Source information section start

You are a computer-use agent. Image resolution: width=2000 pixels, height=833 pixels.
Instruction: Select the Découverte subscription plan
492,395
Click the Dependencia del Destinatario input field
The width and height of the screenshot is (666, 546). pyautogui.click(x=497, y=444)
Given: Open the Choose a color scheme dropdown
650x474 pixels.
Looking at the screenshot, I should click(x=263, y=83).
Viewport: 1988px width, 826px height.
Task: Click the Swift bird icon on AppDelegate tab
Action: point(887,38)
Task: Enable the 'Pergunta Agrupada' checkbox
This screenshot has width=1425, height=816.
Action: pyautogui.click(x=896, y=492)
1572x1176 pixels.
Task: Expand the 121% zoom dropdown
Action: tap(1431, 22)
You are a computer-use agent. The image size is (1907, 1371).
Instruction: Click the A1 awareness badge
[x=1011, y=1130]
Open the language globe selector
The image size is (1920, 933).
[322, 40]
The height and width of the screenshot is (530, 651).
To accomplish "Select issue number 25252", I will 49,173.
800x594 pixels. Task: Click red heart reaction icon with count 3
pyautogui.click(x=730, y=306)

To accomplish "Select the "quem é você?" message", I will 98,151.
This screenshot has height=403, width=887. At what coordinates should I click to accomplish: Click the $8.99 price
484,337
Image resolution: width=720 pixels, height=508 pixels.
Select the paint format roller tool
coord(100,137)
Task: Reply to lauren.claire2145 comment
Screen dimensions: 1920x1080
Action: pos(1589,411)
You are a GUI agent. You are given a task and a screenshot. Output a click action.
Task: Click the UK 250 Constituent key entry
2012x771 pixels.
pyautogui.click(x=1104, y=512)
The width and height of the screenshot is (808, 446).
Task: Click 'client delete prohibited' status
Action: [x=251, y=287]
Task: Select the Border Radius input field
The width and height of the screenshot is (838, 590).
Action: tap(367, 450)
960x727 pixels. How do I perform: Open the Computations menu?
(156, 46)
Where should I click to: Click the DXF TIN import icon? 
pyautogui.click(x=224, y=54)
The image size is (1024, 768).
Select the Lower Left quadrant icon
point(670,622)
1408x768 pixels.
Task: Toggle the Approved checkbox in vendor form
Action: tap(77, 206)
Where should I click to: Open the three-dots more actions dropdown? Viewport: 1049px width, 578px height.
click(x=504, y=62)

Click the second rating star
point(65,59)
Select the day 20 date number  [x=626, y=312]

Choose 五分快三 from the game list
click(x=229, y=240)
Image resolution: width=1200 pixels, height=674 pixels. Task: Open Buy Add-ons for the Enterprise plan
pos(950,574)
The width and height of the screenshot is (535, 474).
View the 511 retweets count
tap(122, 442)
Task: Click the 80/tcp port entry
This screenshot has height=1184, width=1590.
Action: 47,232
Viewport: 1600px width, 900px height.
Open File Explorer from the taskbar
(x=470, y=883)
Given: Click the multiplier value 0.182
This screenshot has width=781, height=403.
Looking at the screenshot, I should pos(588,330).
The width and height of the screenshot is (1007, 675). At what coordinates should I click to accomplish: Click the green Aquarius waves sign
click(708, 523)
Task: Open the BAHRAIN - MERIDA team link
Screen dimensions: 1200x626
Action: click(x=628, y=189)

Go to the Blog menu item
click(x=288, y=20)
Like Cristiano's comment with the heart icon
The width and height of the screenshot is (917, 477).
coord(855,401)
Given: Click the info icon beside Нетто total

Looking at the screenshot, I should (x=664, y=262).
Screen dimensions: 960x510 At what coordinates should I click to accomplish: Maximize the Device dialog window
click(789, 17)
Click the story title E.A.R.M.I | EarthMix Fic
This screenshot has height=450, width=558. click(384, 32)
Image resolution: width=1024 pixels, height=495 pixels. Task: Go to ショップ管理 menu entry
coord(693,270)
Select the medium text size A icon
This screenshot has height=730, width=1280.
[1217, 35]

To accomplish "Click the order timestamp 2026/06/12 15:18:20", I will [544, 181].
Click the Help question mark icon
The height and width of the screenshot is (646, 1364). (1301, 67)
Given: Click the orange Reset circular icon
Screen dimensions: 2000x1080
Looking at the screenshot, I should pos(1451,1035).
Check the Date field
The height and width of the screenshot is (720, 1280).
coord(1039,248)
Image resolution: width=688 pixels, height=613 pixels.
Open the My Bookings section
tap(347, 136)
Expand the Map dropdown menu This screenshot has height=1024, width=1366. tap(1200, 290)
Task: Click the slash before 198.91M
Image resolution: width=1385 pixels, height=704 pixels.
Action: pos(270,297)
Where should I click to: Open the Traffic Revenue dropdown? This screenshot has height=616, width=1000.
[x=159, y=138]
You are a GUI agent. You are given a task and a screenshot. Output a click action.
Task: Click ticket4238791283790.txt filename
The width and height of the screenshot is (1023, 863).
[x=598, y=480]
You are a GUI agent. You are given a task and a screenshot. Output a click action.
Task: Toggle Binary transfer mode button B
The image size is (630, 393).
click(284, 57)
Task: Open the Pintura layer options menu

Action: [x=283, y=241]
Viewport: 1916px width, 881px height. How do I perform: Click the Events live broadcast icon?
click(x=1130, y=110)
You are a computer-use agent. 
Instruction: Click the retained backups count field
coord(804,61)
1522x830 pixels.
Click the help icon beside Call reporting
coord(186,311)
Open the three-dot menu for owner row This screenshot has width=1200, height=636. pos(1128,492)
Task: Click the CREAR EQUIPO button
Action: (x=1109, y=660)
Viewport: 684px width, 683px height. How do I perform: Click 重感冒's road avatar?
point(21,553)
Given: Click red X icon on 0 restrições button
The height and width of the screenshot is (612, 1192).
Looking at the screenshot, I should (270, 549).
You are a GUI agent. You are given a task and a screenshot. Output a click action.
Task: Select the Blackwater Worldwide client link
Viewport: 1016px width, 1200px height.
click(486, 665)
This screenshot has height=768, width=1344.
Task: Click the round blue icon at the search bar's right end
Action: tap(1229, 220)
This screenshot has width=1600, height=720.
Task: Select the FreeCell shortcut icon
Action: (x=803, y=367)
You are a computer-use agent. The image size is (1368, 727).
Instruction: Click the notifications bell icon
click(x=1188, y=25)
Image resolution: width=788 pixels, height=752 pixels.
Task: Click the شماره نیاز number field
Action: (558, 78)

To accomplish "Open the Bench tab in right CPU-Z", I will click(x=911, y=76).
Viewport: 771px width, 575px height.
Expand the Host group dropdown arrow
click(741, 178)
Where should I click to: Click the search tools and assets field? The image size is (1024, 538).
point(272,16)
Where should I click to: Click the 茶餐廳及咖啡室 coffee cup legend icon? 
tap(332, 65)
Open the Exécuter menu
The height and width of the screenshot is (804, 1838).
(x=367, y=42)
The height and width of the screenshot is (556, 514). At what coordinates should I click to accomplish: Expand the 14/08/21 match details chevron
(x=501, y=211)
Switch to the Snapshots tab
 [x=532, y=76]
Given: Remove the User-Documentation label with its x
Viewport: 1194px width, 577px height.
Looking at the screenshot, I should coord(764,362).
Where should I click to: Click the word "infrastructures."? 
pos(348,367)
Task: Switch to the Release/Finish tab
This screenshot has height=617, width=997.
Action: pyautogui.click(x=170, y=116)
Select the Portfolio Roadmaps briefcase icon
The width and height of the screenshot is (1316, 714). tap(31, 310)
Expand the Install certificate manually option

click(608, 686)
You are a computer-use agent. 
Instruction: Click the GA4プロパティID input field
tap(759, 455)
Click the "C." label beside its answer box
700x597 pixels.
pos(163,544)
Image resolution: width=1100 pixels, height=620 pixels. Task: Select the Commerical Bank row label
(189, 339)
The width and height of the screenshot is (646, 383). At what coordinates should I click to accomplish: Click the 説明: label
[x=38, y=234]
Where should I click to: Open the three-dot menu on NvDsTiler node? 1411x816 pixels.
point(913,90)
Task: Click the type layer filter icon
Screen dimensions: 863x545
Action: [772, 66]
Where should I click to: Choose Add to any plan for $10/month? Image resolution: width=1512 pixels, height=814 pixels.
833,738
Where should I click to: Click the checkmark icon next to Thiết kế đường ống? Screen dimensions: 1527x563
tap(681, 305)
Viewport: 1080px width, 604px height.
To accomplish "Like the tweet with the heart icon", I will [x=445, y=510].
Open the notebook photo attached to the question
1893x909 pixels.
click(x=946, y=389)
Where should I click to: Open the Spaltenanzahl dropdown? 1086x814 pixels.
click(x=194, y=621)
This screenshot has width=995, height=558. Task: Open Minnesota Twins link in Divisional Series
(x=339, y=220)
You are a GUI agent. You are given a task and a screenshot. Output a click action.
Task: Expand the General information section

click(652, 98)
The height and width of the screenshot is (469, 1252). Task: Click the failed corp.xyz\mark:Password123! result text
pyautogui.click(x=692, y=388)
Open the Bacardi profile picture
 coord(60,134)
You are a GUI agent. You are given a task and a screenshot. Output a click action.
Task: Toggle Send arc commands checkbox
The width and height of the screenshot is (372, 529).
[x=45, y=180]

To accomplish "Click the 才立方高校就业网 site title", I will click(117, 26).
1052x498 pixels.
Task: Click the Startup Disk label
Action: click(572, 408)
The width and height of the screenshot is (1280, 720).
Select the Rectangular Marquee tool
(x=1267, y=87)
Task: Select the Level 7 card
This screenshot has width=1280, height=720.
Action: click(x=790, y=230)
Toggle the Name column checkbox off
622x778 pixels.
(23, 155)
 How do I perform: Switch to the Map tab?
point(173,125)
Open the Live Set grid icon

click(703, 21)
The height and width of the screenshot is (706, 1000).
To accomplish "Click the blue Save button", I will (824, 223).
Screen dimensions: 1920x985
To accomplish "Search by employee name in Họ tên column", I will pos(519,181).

Source information section end

__Problem details__.
Whenever the word "column" shows up in a line of the entries above, copy that line.

__Response below__.
Toggle the Name column checkbox off
To accomplish "Search by employee name in Họ tên column", I will pos(519,181).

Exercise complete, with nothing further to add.